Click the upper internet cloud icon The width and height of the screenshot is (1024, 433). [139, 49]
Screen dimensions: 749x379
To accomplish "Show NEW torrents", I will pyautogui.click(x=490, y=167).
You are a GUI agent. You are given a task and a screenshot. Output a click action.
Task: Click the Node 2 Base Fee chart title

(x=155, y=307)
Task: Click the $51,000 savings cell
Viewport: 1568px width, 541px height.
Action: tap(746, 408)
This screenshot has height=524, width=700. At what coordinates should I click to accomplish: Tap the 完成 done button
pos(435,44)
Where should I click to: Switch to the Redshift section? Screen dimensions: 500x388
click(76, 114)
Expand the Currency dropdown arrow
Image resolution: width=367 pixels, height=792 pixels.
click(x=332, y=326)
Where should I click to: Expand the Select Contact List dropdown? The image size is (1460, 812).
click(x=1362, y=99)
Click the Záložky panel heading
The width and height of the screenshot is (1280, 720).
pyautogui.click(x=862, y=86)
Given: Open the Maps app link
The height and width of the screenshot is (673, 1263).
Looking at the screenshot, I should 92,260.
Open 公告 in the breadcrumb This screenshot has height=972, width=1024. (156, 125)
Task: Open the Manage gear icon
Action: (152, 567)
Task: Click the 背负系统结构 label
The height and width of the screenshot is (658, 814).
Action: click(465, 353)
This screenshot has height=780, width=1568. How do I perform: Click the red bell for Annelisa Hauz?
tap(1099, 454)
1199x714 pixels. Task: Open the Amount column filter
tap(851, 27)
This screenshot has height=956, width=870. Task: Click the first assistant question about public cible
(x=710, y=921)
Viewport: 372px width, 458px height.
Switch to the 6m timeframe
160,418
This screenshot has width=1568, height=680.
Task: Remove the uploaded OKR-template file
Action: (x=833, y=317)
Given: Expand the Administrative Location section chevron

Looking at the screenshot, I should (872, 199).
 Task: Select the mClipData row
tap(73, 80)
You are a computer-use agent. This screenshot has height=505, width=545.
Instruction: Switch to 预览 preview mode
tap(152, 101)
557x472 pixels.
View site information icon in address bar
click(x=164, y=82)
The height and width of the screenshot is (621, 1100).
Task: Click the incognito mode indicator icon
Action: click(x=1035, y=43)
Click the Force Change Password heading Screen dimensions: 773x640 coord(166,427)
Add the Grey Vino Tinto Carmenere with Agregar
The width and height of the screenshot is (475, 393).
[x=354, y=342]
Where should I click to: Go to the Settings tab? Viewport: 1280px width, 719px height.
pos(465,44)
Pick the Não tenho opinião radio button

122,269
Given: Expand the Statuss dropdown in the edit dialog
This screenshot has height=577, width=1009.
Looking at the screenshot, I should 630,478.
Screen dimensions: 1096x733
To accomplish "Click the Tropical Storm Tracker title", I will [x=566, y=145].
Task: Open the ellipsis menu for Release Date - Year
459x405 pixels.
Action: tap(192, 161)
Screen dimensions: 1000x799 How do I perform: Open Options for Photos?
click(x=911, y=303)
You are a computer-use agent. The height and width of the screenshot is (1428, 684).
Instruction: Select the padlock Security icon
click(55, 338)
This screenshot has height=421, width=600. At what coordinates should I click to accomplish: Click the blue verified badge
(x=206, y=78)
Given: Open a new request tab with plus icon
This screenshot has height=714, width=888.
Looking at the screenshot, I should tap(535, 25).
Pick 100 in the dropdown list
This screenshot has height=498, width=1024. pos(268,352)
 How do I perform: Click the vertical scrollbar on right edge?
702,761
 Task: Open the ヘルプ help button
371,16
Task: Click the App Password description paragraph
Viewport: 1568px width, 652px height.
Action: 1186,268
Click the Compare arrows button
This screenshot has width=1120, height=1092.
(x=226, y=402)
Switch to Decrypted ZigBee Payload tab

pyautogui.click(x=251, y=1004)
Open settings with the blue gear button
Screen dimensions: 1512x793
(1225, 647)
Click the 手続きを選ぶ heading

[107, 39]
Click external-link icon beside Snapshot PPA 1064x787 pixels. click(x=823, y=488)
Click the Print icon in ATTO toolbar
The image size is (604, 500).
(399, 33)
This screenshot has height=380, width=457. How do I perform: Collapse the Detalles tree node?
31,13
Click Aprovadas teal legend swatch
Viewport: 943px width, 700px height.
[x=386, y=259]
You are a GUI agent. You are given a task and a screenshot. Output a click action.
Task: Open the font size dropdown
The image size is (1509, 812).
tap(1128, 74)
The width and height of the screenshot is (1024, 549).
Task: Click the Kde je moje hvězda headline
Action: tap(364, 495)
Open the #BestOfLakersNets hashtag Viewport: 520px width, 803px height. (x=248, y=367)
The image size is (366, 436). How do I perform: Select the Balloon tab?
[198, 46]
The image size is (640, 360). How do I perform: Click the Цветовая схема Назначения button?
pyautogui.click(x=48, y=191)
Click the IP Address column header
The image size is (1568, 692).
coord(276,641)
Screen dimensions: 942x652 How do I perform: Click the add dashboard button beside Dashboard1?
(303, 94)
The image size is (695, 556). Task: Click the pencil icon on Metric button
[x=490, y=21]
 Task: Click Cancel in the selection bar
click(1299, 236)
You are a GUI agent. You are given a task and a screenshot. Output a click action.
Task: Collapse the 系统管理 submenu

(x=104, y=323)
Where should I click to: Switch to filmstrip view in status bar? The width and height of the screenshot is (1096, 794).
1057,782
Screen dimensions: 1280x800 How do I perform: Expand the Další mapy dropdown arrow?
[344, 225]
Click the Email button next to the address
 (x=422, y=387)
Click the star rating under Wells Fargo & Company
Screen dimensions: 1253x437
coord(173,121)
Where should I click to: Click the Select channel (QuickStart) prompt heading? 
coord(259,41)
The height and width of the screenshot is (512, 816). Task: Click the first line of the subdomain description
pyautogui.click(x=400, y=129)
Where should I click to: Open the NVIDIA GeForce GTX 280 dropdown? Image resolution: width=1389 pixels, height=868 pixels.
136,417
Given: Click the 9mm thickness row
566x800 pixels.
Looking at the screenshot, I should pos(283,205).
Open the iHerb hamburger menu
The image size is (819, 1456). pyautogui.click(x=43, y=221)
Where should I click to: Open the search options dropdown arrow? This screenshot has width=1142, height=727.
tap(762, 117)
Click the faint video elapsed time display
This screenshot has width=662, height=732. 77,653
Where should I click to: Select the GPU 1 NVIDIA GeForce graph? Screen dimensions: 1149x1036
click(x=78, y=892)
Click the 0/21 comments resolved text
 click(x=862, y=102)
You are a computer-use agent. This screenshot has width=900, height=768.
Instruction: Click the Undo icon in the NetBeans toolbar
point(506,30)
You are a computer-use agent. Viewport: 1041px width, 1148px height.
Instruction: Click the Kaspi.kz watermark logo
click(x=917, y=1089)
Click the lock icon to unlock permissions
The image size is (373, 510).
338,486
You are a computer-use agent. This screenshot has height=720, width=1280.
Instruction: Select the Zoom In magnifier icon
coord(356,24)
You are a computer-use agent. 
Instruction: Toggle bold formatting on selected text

● ● ● ● ● ● ●

→ **Requirement**
Go through the material above and output exactly the lines from the one containing "Click the 0/21 comments resolved text" through the one containing "Click the lock icon to unlock permissions".

→ **Reply**
Click the 0/21 comments resolved text
 click(x=862, y=102)
You are a computer-use agent. This screenshot has width=900, height=768.
Instruction: Click the Undo icon in the NetBeans toolbar
point(506,30)
You are a computer-use agent. Viewport: 1041px width, 1148px height.
Instruction: Click the Kaspi.kz watermark logo
click(x=917, y=1089)
Click the lock icon to unlock permissions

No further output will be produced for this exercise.